====== Source
NEW BOOK:ONOBRAKPEYA: Masks of the Flaming Arrows


COVER (masks of the flaming arrows copy

Edited by dele jegede

  • ISBN-13: 9788874396696
  • Publisher: 5 Continents Editions
  • Publication date: 3/30/2014
  • Pages: 400

“Onobrakpeya: Masks of the Flaming Arrows is a compendium of essays by noted authors, interspersed with an astonishing array of sumptuous color and black and white reproductions of drawings, paintings, prints, and installations by the artist, Bruce Onobrakpeya. Acknowledged as Africa’s master printmaker, Bruce Onobrakpeya belonged in the vanguard of the first generation of contemporary artists who were educated in colonial Nigeria, but who set the pace and standards for innovation and professionalism in a new, post-colonial space. Edited by dele jegede, noted art history professor and Onobrakpeya scholar, Onobrakpeya features insightful and critical contributions from scholars who include John Agberia, Osa Egonwa, Olakunle Filani, and Basil Nnamdi. Among the list of contributors also are Gani Odutokun, David Okpako, Pat Oyelola, and Frank Ugiomoh.
============
====== Stored records
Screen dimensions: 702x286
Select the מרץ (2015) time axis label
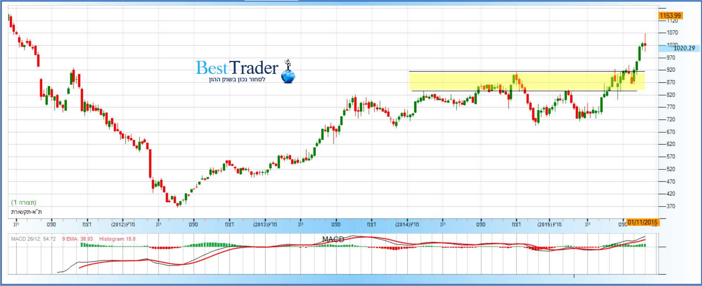(x=549, y=224)
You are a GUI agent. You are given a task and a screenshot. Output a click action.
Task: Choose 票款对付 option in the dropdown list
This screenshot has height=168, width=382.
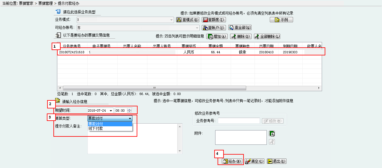[96, 124]
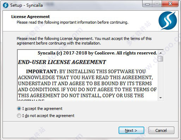Click the license text scroll up arrow
The height and width of the screenshot is (140, 181).
pos(161,53)

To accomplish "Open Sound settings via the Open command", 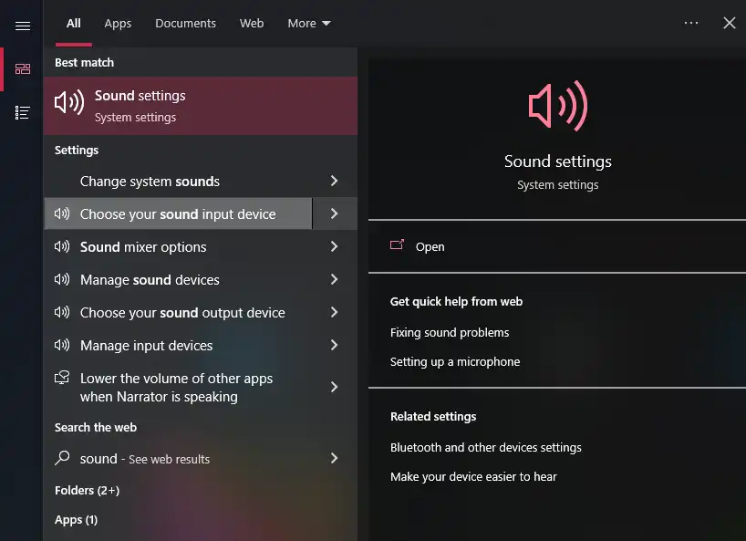I will coord(430,246).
============
Instructions to follow:
Supply the next few sentences of the announcement of the book Onobrakpeya: Masks of the Flaming Arrows, starting after its final sentence.

Task result:
This book features an inordinate amount of works by the artist, in an assortment of media, which include pen and ink, etching, serigraphy, plastocast, additive plastograph, and oil or acrylic on dipti- or tripti-linen. In addition to a body of work in mixed media and installation, this book also features notes by the artist on his work, as well as some of the poems that he has authored over the years on sundry topics, among which is the execution of Ken Saro-Wiwa, leader of the Movement for the Survival of the Ogoni People (MOSOP) in the Niger Delta region of Nigeria. There is a comprehensive time-line on the creative and professional activities of Onobrakpeya since his first solo exhibition at Ughelli in 1959, to his current annual Harmattan workshops at Agbarha-Otor, his home town. Onobrakpeya gives a comprehensive overview of the work of the artist over time, with interviews and incisive essays that provide analysis of the context of production.”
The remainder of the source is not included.